==== Extract

The Orpheum Theatre opened on November 8, 1927 and was designed by Seattle architect B. Marcus Priteca for his patron, Alexander Pantages.
 
There were at least two prior Orpheum Theatres in Vancouver.
 
The Orpheum's Style 240 Wurlitzer, opus 1746, was shipped from the Wurlitzer factory in North Tonawanda, New York on September 28, 1927. Cost for the instrument, not including installation, was $40,000 (nearly $600k in today's dollars). The Orpheum Wurlitzer is Canada's last theatre organ still performing in its original home.
 
The organ has 13 ranks of pipes installed in two chambers on either side of the proscenium:
 
Main (left): Diaphonic Diapason, Horn Diapason, Salicional, Viol d'Orchestra, Viol Celeste,
Clarinet, Vox Humana and Concert Flute.
 
Solo (right): Harmonic Tuba, Brass Trumpet, Orchestral Oboe, Kinura and Tibia Clausa.
 
Ad for Opening Night November 8, 1927
 
Orpheum foyer, 1927
 
1929
 
Performers on the stage, 1946. Glimpse of Wurlitzer console in lower left. Image courtesy City of Vancouver Archives, public domain.
 
Performers on the stage, 1940's. Glimpse of Wurlitzer console at left. Image courtesy City of Vancouver Archives, public domain.
 
Unknown organist at the Orpheum, c.1940s. Image courtesy City of Vancouver Archives, public domain.
 
1946
 
1948
 
Two preliminary sketches for the Orpheum entrance from the workbook of B. Marcus Priteca, 1927. The final design is most similar to the sketch on the right.
 
Orpheum Theatre under construction, 1927. Image courtesy Vancouver Public Library, public domain.

========
==== Stored records

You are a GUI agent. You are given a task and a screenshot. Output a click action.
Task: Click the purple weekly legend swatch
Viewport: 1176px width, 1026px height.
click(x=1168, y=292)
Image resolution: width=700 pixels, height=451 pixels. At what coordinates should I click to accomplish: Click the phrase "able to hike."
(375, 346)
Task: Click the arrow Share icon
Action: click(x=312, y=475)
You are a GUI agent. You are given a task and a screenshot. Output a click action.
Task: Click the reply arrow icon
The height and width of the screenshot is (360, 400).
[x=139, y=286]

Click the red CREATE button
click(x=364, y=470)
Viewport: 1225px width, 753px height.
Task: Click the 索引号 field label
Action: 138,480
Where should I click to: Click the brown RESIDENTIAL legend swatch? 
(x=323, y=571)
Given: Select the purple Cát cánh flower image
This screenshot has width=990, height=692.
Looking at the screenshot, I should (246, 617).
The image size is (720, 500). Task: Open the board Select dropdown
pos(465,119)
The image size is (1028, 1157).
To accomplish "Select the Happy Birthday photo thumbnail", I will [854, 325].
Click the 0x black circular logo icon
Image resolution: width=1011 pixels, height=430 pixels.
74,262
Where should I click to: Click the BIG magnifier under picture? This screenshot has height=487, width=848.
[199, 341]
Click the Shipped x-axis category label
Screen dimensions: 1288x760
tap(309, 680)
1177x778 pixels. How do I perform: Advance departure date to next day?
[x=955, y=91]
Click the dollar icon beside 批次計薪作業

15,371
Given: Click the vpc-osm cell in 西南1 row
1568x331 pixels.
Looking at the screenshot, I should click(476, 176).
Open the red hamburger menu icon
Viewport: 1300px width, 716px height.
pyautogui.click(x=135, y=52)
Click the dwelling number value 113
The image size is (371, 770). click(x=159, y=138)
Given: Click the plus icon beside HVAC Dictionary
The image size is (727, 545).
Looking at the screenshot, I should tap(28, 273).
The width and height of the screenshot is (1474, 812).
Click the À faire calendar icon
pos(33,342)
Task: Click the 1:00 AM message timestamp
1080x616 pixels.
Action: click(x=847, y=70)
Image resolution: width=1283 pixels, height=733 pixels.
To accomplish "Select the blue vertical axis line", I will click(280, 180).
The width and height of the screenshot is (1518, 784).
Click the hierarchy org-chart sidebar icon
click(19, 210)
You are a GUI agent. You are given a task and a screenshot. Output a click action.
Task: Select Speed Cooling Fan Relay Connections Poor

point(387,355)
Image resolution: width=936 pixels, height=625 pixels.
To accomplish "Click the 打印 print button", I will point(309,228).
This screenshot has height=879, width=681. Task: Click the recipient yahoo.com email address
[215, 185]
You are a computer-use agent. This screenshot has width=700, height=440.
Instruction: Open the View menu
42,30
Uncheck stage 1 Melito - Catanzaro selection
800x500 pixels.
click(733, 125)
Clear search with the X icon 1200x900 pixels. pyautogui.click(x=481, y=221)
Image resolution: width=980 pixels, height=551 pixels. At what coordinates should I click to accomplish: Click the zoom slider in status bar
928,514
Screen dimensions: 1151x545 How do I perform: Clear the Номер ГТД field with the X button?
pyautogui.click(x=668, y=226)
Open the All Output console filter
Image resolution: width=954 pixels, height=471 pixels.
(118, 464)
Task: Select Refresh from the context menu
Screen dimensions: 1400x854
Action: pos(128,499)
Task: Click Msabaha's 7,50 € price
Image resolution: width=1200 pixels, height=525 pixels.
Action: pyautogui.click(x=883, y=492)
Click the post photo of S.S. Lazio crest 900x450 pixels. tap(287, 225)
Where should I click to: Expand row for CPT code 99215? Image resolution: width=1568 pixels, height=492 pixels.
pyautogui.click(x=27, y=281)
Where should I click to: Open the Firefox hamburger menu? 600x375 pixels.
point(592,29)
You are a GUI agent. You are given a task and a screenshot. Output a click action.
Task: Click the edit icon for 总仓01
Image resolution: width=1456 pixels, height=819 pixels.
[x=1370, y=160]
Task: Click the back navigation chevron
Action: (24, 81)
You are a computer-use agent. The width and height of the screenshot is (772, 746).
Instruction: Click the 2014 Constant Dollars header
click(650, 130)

========

- [Set of tasks]:
1. Answer these about the Orpheum Theatre text:
(a) Who designed the theatre, and for whom?
(b) From where, and on what date, was the Wurlitzer shipped?
(c) How many ranks of pipes does the organ have, and in how many chambers are they installed?
2. Extend the Orpheum Theatre text from the point where it stops.

- [Solved tasks]:
1.
(a) Seattle architect B. Marcus Priteca designed it for his patron, Alexander Pantages.
(b) It was shipped from the Wurlitzer factory in North Tonawanda, New York, on September 28, 1927.
(c) It has 13 ranks of pipes, installed in two chambers.

2.
Postcard view of Granville Street, c.1940s
 
Theatre District, looking North on Granville Street, early 1950s
 
Postcard view of Granville Street looking North from Robson, 1950s
 
Advertisement for Ann Leaf concert at the Orpheum, c.1978 |
Partial list of concerts:
- Korla Pandit, Fall 1968
- Don Stagg, July 1969
- Reginald Foort, November 1977
- Ann Leaf, February 1978
- George Blackmore, December 1978
- Rex Koury, April 1979
- Gaylord Carter, April 1990. Phantom of the Opera and Harold Lloyd's Billy Blazes
Servicing and tuning of the organ for the Gaylord Carter concert was done by Ted and David Quinton.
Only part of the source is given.